Abbiamo anche individuato che l'altro meccanismo di sensibilizzazione comporta la regolazione delle proteine ​​anti-apoptotici. Casticin downregulated le elevels di espressione di Bcl-2, Bcl-xL, XIAP e survivina, ognuno dei quali sono stati collegati alla resistenza delle cellule tumorali a TRAIL [34], [35]. Infatti, sottoregolazione di XIAP, Bcl-2 e Bcl-xL espressione ha dimostrato di sensibilizzare le cellule tumorali a TRAIL [36], [37]. Wang
et al.
(2005) [8] ha dimostrato che casticin diminuita Bcl-2 livelli di espressione e downregulated il rapporto di Bcl-2 /Bax nelle cellule K562. I nostri risultati sono in accordo con precedenti studi che hanno dimostrato che un estratto di etanolo della frutta matura secca di
Vitex agnus-castus
diminuito il livello di Bcl-2, Bcl-xL e Bid proteine, e un aumento nel livello di proteine ​​Bax [7]. Il rapporto da Chen
et al.
(2011) ha recentemente dimostrato che Bax era upregulated, mentre i livelli di espressione di Bcl-xL e XIAP sono stati inibiti da casticin [33].

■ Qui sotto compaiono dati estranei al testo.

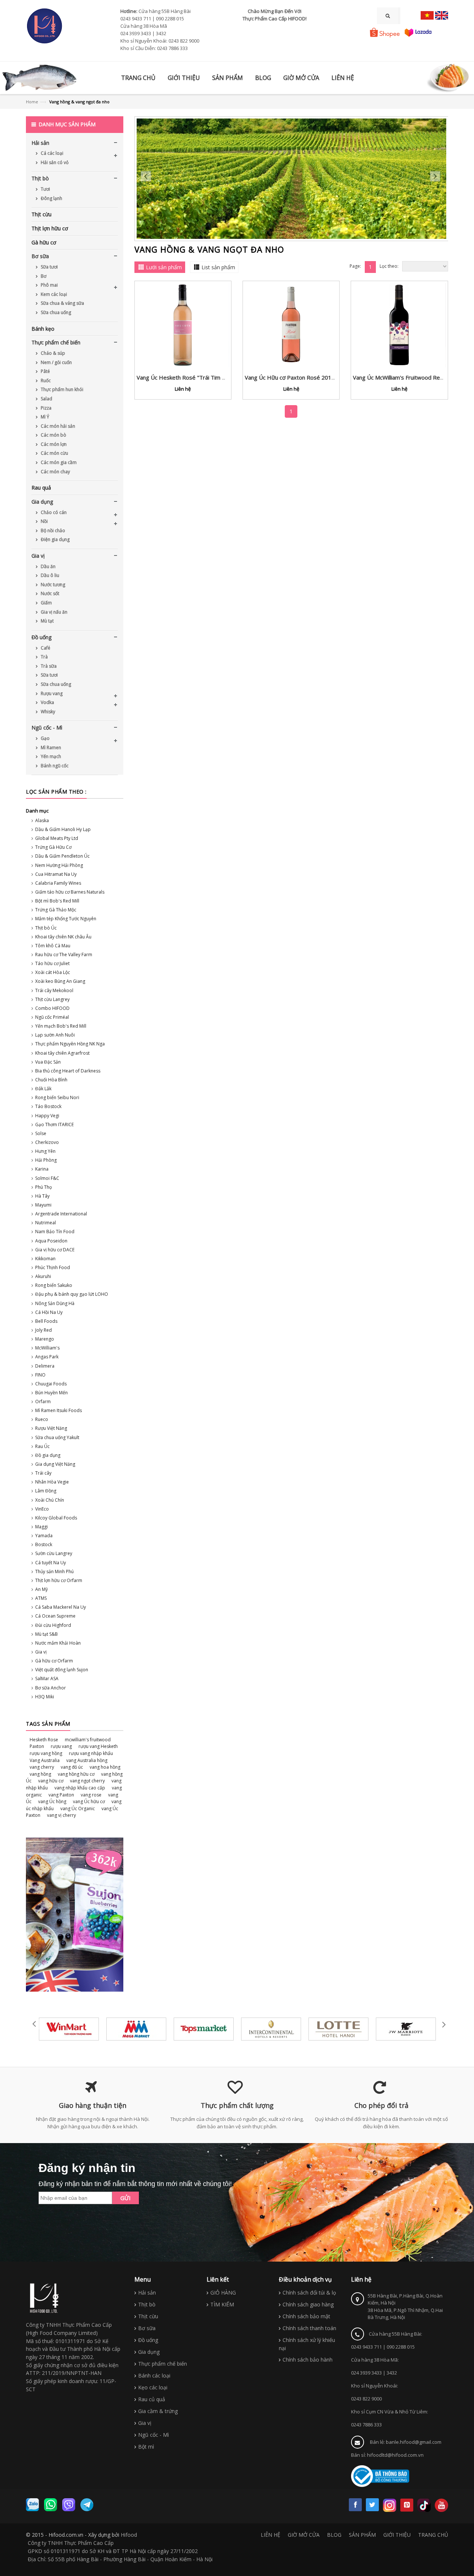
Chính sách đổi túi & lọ (309, 2292)
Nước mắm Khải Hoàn (58, 1643)
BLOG (334, 2534)
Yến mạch (50, 756)
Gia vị (38, 555)
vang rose (91, 1795)
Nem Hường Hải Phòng (59, 865)
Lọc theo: (389, 266)
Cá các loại (51, 153)
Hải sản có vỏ (54, 162)
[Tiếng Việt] (427, 15)
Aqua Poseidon (51, 1241)
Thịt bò (40, 178)
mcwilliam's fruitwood (88, 1739)
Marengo (44, 1339)
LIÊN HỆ (270, 2534)
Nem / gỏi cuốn (56, 362)
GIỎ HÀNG (223, 2292)
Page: (355, 266)
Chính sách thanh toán (309, 2328)
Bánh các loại (154, 2375)
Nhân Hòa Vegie (52, 1482)
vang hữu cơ (50, 1781)
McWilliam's (47, 1348)
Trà (44, 657)
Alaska (42, 820)
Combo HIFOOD (52, 1008)
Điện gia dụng (55, 539)
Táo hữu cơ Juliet (52, 963)
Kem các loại (53, 294)
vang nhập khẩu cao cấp (79, 1788)
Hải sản (40, 142)
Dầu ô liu (49, 575)
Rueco (41, 1419)
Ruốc (45, 380)
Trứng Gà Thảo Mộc (55, 910)
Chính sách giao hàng (308, 2304)
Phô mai (49, 285)
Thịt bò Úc (46, 928)
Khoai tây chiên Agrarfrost (62, 1053)
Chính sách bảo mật (306, 2316)
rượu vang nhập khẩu (91, 1753)
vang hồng (40, 1774)
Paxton (37, 1746)
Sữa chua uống (55, 312)
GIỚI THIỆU (397, 2534)
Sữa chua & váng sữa (62, 303)
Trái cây (43, 1473)
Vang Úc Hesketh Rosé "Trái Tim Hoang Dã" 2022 (200, 377)
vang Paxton (61, 1795)
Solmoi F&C (47, 1178)
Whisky (47, 711)
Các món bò (53, 435)
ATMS (41, 1598)
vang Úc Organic (77, 1808)
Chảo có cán (53, 512)
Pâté (45, 371)
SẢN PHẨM (362, 2534)
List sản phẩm (218, 267)
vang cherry (42, 1767)
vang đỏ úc (72, 1767)
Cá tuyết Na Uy (50, 1562)
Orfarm (43, 1401)
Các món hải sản (57, 426)
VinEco (42, 1509)
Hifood (129, 2534)
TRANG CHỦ (433, 2534)
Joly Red (43, 1330)
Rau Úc (42, 1446)
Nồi (44, 521)
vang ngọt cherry (87, 1781)
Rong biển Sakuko (53, 1285)
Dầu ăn (48, 566)
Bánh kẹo (42, 328)
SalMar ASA (47, 1678)
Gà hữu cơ (43, 242)
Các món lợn (53, 444)
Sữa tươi (49, 267)
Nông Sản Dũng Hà (54, 1303)
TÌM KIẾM (222, 2304)
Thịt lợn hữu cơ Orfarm (58, 1580)
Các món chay (55, 471)
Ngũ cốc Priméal (52, 1017)
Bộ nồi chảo (52, 530)
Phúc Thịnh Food (52, 1267)
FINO (40, 1375)
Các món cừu (54, 453)
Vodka (47, 702)
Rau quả (41, 487)
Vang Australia (45, 1760)
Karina (42, 1169)
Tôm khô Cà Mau (52, 945)
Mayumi (43, 1205)
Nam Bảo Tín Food (54, 1231)
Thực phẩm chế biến (55, 342)
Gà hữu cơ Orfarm (54, 1661)
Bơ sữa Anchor (50, 1688)
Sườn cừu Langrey (53, 1553)
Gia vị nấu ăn (53, 612)
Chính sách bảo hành (308, 2359)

Kobayakawa et al. riferito che casticin marcatamente inibito la crescita delle cellule KB, ma non inibisce la proliferazione delle cellule A431, che è simile alle normali linee di cellule 3T3 Swiss albino TIG-103 [38]. Nel presente studio, abbiamo dimostrato che casticin specificamente indotto apoptosi nelle cellule di cancro gastrico umano, ma non in GES-1 le cellule, anche se il meccanismo di induzione di apoptosi selettiva non è stata determinata. I nostri risultati suggeriscono che casticin può essere un agente specifico anti-tumorale con bassa tossicità.

In conclusione, i nostri risultati dimostrano che casticin contribuisce alla sensibilità delle cellule tumorali di TRAIL utilizzando meccanismi multipli. Casticin promuove inizialmente generazione di ROS e innesca ER stress quindi induce DR5 upregulation attraverso l'attivazione di CHOP che aumenta di conseguenza l'attivazione indotta da TRAIL di DR5-indotta e percorsi di apoptosi mitocondri-mediata. Allo stesso tempo, casticin facilita TRAIL-indotta morte cellulare per apoptosi attraverso l'inibizione dell'espressione della proteina anti-apoptosi e l'attivazione di proteine ​​pro-apoptosi. indagini futuri dovrebbero essere finalizzate a realizzare pienamente il potenziale di una combinazione di terapia casticin e TRAIL per il trattamento di pazienti affetti da cancro gastrico.